After prolonged internal debate, Yale ruled that to qualify to use the university's name, a college publication must give undergraduates editorial control. Navrozov sued to forestall enforcement of the rule. Taking his side was another, even more conservative Yale journal, the Free Press (circ. 10,000), a newspaper that was launched Oct. 4.
Whatever the merits of the Lit's case, Navrozov is unusual among the new campus crusaders. Hardly any come from families of even modest literary celebrity or deep political involvements. (One notable exception: Yale Free Press Publisher Charles Bork is the son of U.S. Appeals Court Judge Robert Bork, who, as President Nixon's acting Attorney General, fired Watergate Special Prosecutor Archibald Cox during the Saturday Night Massacre.) Most of the right-wing student editors are white, male, middle-class products of suburbia; some receive financial aid, although their papers generally oppose federal loan programs.
So far, the campus impact of the conservative publications is hard to measure. They have not usually competed with established student papers for paid circulation; instead, most of the conservative journals are given away free to undergraduates. Despite selling ads, the papers rely on donations and on subscriptions from conservative alumni, who seek a vehicle to challenge university policies that they deem liberal.
The conservatives' victories to date have been modest.

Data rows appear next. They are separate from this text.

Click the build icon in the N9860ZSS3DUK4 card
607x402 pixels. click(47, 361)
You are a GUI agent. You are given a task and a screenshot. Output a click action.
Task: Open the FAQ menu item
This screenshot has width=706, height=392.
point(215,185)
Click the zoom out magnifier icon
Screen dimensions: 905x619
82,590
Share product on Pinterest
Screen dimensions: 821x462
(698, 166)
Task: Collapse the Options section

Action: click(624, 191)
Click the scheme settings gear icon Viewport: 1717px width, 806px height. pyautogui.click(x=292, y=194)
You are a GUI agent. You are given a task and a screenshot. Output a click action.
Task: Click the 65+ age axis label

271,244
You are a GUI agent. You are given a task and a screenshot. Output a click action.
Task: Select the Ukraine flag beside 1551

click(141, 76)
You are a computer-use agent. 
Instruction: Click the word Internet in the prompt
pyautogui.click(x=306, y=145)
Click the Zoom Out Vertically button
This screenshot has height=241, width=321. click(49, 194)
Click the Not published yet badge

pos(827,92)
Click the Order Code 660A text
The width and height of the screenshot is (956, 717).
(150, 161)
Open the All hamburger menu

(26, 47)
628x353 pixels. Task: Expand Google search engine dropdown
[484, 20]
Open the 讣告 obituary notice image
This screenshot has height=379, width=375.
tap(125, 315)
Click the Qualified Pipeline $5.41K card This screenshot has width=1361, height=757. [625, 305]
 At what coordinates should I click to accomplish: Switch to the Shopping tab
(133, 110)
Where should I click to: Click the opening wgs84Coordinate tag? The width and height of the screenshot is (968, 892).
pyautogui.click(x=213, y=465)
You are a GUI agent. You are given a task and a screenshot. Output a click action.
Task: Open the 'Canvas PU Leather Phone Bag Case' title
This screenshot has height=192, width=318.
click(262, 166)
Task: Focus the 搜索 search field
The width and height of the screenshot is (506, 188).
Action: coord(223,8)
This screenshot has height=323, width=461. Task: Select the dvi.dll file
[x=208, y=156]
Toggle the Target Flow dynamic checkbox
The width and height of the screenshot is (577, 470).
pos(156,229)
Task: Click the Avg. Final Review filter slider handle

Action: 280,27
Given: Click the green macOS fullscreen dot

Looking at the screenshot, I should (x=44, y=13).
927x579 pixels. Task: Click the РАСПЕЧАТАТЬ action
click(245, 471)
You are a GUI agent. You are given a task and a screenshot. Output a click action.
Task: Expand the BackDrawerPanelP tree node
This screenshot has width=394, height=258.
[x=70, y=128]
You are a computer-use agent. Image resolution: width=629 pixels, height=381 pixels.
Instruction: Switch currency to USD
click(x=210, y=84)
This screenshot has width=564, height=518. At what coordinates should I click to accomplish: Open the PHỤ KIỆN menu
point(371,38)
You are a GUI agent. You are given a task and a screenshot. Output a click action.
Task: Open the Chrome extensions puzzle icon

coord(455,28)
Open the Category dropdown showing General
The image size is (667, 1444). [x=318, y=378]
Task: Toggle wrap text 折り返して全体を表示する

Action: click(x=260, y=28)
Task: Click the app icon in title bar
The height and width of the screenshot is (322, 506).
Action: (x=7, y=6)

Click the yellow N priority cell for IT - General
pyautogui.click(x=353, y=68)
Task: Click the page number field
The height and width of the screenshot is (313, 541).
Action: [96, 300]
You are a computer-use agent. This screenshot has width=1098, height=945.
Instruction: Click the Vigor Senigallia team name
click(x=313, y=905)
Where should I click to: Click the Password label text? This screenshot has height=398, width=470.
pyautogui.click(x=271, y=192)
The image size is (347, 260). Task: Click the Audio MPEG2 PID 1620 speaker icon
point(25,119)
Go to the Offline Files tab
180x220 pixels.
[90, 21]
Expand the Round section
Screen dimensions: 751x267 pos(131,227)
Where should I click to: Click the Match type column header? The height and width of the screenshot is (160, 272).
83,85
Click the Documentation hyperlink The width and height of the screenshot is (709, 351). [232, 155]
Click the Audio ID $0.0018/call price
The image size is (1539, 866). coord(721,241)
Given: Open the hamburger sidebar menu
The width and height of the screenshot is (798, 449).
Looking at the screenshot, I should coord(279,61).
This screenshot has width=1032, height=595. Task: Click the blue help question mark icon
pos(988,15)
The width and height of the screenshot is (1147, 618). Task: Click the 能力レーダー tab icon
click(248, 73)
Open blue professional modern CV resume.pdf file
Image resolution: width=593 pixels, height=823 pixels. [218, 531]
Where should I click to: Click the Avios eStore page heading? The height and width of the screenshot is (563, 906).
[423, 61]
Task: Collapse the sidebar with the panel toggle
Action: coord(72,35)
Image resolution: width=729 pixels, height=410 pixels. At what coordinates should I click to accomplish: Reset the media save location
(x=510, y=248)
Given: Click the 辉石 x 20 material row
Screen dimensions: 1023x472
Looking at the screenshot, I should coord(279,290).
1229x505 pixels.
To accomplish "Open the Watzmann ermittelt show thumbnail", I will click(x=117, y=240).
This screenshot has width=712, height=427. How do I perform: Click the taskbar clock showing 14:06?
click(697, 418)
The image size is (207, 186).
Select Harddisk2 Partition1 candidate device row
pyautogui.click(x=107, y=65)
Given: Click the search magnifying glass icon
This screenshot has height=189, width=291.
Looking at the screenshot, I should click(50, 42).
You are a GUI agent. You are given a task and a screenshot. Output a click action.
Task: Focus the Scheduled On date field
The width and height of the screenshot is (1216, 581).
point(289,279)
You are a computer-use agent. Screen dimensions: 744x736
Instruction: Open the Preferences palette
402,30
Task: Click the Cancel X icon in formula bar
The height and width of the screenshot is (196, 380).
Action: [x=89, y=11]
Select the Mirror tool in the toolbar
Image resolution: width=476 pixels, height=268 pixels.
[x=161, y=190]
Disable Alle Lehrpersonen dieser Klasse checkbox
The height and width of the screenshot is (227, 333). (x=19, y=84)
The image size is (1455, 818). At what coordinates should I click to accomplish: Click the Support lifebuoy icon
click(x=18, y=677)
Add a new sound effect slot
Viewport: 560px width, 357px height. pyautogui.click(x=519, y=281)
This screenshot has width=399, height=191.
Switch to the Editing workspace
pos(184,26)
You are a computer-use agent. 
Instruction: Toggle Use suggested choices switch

When a group of antiabortion students were refused the auspices of Princeton's women's center, the Madison Report helped lead a successful protest on their behalf. At Dartmouth, Editor Cattan cites having persuaded the college to keep the school's post office open on Saturdays. In its 13th anniversary issue in September, Wisconsin's Badger Herald self-effacingly noted its achievements in getting the university to install more pencil sharpeners and a more accessible supply of toilet paper.